Answer

**step1** Understanding the problem

The problem asks us to identify which of the given equations would not have x = 10 as a solution. This means we need to test each equation by substituting the value of x with 10 and check if the equation holds true.

**step2** Evaluating the first equation

The first equation is $$12 \times x = 120$$.
We substitute x with 10:
$$12 \times 10$$
When we multiply 12 by 10, we get 120.
$$12 \times 10 = 120$$
Since 120 is equal to 120, x = 10 is a solution for this equation.

**step3** Evaluating the second equation

The second equation is $$5 \times x = 50$$.
We substitute x with 10:
$$5 \times 10$$
When we multiply 5 by 10, we get 50.
$$5 \times 10 = 50$$
Since 50 is equal to 50, x = 10 is a solution for this equation.

**step4** Evaluating the third equation

The third equation is $$8 \times x = 81$$.
We substitute x with 10:
$$8 \times 10$$
When we multiply 8 by 10, we get 80.
$$8 \times 10 = 80$$
Now we compare 80 with 81. 80 is not equal to 81.
Therefore, x = 10 is not a solution for this equation.

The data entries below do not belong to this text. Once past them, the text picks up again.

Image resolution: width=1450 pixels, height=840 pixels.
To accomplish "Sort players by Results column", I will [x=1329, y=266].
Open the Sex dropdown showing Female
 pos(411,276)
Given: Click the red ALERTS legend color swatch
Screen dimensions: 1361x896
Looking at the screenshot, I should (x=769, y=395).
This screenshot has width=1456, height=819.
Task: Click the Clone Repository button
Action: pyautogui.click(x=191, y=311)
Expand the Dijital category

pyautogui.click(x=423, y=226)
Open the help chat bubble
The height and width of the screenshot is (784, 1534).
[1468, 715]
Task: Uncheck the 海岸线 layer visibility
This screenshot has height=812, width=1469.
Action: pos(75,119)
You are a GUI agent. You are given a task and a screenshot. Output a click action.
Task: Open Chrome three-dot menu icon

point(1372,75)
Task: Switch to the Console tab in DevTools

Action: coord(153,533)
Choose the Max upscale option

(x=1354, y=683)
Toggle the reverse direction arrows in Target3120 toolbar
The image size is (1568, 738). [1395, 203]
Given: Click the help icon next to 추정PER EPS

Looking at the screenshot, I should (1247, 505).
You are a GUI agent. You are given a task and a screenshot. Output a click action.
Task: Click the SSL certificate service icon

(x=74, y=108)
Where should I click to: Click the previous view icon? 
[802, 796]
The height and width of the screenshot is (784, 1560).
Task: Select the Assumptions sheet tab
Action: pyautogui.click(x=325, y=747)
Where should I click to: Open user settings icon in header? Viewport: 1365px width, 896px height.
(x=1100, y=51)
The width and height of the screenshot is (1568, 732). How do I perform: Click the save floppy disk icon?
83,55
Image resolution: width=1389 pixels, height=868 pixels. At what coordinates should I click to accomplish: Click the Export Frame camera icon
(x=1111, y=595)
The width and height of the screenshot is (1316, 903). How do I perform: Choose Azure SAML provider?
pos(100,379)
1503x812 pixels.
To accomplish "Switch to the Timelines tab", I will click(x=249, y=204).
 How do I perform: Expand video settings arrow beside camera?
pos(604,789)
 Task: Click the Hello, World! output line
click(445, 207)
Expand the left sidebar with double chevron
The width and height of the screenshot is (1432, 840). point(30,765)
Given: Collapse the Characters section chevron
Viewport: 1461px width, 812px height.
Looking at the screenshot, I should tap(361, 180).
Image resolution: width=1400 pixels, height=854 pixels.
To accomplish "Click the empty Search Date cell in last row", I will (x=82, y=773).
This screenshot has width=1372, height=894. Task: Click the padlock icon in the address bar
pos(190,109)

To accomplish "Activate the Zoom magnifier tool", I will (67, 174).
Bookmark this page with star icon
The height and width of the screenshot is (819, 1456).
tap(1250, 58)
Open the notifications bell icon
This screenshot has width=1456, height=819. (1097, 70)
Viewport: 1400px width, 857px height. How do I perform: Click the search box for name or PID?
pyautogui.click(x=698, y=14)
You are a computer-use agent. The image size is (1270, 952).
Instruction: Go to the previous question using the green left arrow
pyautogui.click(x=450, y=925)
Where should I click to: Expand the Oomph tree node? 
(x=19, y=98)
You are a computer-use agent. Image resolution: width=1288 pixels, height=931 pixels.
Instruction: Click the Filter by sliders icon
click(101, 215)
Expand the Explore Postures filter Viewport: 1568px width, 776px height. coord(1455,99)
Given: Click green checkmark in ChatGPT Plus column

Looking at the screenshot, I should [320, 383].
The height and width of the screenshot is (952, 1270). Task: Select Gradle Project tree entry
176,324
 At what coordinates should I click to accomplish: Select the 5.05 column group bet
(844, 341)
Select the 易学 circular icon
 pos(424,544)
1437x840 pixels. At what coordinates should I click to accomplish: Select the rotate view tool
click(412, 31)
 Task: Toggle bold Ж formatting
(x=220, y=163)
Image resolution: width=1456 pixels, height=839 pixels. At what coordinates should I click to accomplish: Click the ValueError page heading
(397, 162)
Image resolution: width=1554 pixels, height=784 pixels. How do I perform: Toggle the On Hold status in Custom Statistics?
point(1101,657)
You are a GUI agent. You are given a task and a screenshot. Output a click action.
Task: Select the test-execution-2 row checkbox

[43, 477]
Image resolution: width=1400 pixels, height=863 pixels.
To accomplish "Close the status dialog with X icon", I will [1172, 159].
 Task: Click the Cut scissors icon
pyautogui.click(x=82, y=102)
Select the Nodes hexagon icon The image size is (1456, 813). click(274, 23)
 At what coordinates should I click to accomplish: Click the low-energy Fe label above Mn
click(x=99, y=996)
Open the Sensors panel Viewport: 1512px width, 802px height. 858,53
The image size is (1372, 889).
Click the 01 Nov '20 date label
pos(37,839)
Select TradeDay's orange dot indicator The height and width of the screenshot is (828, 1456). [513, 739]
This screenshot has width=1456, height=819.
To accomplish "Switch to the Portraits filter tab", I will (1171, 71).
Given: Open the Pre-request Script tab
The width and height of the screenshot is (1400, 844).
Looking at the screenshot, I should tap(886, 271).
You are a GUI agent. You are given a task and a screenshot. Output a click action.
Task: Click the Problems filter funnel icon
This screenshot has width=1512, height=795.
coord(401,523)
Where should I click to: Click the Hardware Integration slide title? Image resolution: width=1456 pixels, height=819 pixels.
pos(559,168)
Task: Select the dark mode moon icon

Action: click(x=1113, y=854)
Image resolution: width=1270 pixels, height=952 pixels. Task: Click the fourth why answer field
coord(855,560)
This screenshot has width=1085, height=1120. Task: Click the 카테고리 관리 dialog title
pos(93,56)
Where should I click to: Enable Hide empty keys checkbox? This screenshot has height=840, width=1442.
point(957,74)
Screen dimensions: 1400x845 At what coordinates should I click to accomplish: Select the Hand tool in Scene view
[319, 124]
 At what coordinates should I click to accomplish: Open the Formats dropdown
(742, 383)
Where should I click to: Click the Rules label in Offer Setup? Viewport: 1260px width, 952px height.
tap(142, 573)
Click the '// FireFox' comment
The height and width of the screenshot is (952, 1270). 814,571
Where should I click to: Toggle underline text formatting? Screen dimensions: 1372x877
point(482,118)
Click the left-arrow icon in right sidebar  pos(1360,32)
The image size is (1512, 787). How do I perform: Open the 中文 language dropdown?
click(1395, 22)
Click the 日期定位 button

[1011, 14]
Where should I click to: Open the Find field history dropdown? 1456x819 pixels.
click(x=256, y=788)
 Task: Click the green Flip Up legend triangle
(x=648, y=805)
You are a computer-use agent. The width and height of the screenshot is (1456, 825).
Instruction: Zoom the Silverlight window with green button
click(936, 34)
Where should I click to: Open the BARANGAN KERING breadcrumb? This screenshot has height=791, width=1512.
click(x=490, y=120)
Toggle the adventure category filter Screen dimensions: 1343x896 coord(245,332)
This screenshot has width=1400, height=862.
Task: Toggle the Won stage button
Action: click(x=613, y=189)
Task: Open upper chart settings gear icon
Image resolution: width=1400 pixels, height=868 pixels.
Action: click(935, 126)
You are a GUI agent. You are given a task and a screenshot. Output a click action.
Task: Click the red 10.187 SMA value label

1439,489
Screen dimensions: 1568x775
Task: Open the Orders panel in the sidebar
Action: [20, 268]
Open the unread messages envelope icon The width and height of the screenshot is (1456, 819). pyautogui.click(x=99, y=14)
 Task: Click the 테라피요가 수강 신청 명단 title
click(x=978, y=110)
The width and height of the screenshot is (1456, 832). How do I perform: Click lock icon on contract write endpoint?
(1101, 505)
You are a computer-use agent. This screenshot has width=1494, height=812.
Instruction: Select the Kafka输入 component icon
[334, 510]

**step5** Evaluating the fourth equation

The fourth equation is $$6 \times x = 60$$.
We substitute x with 10:
$$6 \times 10$$
When we multiply 6 by 10, we get 60.
$$6 \times 10 = 60$$
Since 60 is equal to 60, x = 10 is a solution for this equation.

**step6** Identifying the equation

After testing all the equations, we found that x = 10 is not a solution for the equation $$8 \times x = 81$$.